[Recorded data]
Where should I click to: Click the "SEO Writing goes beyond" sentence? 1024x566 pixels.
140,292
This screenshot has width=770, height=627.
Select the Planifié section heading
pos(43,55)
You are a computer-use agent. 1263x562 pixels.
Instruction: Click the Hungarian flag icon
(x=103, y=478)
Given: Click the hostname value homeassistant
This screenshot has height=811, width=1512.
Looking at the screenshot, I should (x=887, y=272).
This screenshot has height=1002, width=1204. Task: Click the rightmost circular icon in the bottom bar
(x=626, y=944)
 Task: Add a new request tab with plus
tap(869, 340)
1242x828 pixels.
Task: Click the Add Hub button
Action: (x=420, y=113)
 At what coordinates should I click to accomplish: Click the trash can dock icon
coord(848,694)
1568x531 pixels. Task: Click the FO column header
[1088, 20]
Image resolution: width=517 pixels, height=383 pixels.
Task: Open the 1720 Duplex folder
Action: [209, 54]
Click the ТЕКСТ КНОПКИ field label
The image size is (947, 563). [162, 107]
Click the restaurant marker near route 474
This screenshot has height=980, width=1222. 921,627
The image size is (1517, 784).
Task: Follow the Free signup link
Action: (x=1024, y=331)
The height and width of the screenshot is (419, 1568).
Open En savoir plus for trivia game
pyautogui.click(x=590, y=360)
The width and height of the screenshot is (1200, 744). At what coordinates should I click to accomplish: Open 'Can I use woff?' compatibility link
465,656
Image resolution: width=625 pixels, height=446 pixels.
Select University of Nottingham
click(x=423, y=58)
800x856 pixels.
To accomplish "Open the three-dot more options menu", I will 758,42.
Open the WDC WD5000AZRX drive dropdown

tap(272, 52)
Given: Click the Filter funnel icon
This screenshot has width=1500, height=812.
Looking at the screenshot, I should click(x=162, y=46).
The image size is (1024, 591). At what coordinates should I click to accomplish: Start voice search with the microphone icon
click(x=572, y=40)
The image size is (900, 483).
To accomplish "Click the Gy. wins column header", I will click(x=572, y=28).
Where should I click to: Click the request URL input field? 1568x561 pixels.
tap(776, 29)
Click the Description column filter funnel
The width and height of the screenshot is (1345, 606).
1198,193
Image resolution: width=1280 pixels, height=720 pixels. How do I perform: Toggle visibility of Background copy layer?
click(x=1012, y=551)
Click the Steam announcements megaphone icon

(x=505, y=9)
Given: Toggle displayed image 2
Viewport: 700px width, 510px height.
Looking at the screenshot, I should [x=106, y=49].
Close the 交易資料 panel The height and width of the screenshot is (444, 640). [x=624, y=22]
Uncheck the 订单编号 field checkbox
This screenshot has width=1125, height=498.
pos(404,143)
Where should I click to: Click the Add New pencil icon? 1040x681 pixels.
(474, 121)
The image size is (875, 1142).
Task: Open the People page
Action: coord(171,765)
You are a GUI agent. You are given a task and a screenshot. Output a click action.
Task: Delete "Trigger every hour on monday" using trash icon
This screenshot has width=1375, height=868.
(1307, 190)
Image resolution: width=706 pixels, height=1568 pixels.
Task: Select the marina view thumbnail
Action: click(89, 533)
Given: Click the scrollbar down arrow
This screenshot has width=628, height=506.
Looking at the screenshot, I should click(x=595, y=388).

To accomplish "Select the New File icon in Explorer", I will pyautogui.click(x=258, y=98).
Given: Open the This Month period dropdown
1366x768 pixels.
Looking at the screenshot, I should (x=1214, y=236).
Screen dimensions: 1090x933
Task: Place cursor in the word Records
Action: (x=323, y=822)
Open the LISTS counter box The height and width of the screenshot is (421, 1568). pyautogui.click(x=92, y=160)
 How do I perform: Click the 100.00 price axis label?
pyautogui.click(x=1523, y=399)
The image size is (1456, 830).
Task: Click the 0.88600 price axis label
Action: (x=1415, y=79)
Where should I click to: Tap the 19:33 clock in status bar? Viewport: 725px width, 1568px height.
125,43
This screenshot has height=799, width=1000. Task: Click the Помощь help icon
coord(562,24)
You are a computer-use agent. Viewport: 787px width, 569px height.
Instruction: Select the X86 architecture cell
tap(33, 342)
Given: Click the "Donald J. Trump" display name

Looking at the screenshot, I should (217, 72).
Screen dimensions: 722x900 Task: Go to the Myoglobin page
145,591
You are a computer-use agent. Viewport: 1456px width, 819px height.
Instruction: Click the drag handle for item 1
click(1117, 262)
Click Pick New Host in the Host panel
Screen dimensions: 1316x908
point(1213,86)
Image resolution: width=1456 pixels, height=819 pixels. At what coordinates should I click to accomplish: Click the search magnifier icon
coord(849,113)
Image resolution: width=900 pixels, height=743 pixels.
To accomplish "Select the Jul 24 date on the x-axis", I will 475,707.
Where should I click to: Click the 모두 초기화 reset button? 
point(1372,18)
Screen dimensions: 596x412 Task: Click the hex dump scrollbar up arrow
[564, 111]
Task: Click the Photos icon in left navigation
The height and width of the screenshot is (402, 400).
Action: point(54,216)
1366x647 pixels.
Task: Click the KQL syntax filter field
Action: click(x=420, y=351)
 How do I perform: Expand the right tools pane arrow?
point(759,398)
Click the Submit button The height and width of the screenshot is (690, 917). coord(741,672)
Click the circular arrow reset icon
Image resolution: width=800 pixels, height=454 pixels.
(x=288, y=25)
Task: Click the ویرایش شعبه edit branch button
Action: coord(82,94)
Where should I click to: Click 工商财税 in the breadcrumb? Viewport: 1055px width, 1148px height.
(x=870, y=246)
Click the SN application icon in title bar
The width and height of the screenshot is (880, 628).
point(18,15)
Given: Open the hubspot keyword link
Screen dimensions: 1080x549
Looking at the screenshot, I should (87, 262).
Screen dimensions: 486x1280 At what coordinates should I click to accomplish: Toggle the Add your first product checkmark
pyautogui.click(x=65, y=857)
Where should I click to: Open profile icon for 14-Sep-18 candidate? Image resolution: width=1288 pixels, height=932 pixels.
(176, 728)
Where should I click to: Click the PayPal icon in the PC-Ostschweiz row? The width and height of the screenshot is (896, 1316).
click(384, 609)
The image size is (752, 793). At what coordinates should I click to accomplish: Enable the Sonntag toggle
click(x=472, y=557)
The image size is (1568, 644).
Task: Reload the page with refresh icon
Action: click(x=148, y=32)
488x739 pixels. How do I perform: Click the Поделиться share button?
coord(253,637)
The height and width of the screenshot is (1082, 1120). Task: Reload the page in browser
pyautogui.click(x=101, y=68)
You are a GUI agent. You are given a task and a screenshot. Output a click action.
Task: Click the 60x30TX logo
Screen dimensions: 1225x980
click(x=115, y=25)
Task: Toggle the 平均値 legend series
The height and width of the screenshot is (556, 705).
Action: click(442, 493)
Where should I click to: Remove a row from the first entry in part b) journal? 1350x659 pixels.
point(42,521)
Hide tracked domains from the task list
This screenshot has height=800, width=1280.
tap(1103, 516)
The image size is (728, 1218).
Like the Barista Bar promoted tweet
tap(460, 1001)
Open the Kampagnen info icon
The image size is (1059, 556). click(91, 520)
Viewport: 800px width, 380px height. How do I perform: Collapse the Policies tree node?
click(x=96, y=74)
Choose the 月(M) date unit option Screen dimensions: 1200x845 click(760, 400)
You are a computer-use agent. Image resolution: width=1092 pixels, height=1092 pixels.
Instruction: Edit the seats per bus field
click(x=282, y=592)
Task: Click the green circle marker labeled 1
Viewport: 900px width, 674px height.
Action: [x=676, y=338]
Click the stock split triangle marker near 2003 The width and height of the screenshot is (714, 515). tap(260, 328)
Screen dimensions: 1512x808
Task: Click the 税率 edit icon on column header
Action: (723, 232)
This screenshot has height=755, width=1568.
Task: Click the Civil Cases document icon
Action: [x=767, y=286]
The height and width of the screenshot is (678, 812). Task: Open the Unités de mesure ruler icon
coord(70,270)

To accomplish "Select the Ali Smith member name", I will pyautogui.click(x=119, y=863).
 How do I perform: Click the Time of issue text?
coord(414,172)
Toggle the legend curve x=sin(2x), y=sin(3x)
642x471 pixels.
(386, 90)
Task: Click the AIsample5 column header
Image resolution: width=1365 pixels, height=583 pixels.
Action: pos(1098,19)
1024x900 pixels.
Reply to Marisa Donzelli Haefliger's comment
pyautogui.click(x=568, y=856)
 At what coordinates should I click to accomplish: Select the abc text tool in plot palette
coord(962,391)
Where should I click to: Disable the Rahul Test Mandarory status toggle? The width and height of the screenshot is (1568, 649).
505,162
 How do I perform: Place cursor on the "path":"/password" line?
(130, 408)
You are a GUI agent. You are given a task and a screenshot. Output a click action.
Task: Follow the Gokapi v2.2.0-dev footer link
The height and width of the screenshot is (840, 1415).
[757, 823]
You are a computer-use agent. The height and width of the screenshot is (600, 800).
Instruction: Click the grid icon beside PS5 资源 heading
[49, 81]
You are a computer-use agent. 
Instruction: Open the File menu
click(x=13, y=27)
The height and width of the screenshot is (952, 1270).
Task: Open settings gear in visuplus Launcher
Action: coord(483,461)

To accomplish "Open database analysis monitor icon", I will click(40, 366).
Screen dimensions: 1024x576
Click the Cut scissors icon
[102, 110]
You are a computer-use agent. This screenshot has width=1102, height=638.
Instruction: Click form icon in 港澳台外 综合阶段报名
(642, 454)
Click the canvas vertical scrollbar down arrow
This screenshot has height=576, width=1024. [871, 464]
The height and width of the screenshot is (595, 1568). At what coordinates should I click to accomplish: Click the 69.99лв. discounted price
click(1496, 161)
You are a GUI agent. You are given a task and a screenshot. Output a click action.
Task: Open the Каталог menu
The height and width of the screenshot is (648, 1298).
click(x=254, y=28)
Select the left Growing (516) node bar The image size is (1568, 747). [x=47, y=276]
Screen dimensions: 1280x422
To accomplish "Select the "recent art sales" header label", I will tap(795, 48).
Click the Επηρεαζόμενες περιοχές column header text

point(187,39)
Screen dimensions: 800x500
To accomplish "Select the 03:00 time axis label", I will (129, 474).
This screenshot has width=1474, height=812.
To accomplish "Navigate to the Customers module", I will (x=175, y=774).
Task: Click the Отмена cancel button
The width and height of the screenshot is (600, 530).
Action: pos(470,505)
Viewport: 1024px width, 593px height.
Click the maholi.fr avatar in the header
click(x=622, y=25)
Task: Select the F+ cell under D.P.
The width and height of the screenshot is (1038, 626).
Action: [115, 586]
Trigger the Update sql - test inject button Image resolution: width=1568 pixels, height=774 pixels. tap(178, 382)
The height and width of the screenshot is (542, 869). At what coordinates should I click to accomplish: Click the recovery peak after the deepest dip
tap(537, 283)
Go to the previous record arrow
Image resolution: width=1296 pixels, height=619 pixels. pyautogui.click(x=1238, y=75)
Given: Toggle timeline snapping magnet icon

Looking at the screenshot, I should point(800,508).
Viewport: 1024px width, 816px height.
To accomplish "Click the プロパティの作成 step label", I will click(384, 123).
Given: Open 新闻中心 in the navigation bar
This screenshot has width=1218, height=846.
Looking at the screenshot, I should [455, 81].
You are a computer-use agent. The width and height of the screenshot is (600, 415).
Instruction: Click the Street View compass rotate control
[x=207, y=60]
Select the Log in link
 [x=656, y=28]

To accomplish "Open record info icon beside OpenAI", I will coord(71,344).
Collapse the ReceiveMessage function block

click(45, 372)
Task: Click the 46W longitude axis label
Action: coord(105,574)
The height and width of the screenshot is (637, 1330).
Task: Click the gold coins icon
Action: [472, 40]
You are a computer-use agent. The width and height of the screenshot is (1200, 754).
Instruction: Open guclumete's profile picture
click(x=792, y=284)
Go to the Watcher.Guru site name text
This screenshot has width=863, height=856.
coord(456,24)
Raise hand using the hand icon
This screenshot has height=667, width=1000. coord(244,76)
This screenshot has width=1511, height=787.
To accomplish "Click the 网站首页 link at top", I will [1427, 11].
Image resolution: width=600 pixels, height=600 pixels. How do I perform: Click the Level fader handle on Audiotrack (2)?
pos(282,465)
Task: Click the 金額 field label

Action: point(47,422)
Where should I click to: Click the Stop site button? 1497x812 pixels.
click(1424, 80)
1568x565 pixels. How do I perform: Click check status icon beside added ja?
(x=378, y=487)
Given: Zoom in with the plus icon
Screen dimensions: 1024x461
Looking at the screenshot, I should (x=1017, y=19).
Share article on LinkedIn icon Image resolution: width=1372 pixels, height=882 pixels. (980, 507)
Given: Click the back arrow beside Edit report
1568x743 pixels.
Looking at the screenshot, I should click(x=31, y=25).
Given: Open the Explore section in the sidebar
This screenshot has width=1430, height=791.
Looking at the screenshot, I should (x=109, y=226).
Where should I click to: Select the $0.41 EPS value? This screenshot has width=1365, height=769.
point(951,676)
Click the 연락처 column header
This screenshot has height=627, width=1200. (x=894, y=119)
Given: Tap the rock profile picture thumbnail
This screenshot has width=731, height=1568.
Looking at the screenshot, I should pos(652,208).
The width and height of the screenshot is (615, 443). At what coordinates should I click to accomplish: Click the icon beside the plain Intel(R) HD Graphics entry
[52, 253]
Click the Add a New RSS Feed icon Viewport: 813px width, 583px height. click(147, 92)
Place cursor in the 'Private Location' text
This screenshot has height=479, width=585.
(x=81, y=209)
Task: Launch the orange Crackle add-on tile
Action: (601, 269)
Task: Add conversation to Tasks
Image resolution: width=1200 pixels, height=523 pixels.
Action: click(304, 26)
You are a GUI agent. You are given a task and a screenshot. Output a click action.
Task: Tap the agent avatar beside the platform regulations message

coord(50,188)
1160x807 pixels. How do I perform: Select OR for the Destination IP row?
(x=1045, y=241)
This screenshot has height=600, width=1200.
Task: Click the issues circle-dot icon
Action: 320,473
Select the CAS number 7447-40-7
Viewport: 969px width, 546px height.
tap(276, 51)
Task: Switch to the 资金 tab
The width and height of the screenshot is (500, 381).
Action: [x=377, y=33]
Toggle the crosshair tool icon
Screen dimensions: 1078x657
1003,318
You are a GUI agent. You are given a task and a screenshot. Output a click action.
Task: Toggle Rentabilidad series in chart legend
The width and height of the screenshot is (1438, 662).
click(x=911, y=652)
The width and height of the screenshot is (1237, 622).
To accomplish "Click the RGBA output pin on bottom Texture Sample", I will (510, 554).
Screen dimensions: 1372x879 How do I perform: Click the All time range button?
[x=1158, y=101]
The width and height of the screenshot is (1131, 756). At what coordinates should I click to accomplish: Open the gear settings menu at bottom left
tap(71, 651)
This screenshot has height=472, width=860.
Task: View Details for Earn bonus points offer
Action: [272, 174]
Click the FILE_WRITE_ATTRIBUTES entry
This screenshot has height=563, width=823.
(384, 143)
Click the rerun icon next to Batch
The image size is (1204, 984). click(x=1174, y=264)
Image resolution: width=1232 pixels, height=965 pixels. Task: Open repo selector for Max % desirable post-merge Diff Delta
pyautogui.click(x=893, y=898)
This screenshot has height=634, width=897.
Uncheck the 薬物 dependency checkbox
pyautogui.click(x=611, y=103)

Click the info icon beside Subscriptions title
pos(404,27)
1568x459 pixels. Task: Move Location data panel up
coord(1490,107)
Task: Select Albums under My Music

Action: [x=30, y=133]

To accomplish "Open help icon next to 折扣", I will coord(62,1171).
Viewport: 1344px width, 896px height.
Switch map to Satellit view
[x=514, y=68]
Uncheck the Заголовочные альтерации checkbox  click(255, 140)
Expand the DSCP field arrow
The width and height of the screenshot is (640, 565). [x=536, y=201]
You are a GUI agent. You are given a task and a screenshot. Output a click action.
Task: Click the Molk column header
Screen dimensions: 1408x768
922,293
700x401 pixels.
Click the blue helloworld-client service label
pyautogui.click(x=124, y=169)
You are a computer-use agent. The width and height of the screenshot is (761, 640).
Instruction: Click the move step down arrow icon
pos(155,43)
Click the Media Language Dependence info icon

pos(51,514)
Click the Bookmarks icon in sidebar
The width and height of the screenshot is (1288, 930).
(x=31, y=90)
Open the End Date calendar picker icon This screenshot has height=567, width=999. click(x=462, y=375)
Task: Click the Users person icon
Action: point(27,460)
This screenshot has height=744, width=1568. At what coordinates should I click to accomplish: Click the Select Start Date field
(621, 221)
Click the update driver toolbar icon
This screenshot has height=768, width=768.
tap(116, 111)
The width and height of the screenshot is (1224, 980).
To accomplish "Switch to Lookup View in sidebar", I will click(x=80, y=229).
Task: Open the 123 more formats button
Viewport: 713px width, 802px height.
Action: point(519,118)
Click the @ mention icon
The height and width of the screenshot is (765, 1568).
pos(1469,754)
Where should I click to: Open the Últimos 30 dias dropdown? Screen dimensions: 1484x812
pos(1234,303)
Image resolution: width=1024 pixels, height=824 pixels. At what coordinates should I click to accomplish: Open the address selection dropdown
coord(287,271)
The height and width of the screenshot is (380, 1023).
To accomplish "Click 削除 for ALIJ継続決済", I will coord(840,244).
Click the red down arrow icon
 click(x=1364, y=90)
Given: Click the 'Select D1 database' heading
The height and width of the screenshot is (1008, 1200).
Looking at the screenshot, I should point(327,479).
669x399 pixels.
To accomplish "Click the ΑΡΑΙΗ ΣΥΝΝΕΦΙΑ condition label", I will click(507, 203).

Task item: If a line in the entries above contains the word "more", copy it.

Response for this exercise:
To accomplish "Open the three-dot more options menu", I will 758,42.
Task: Open the 123 more formats button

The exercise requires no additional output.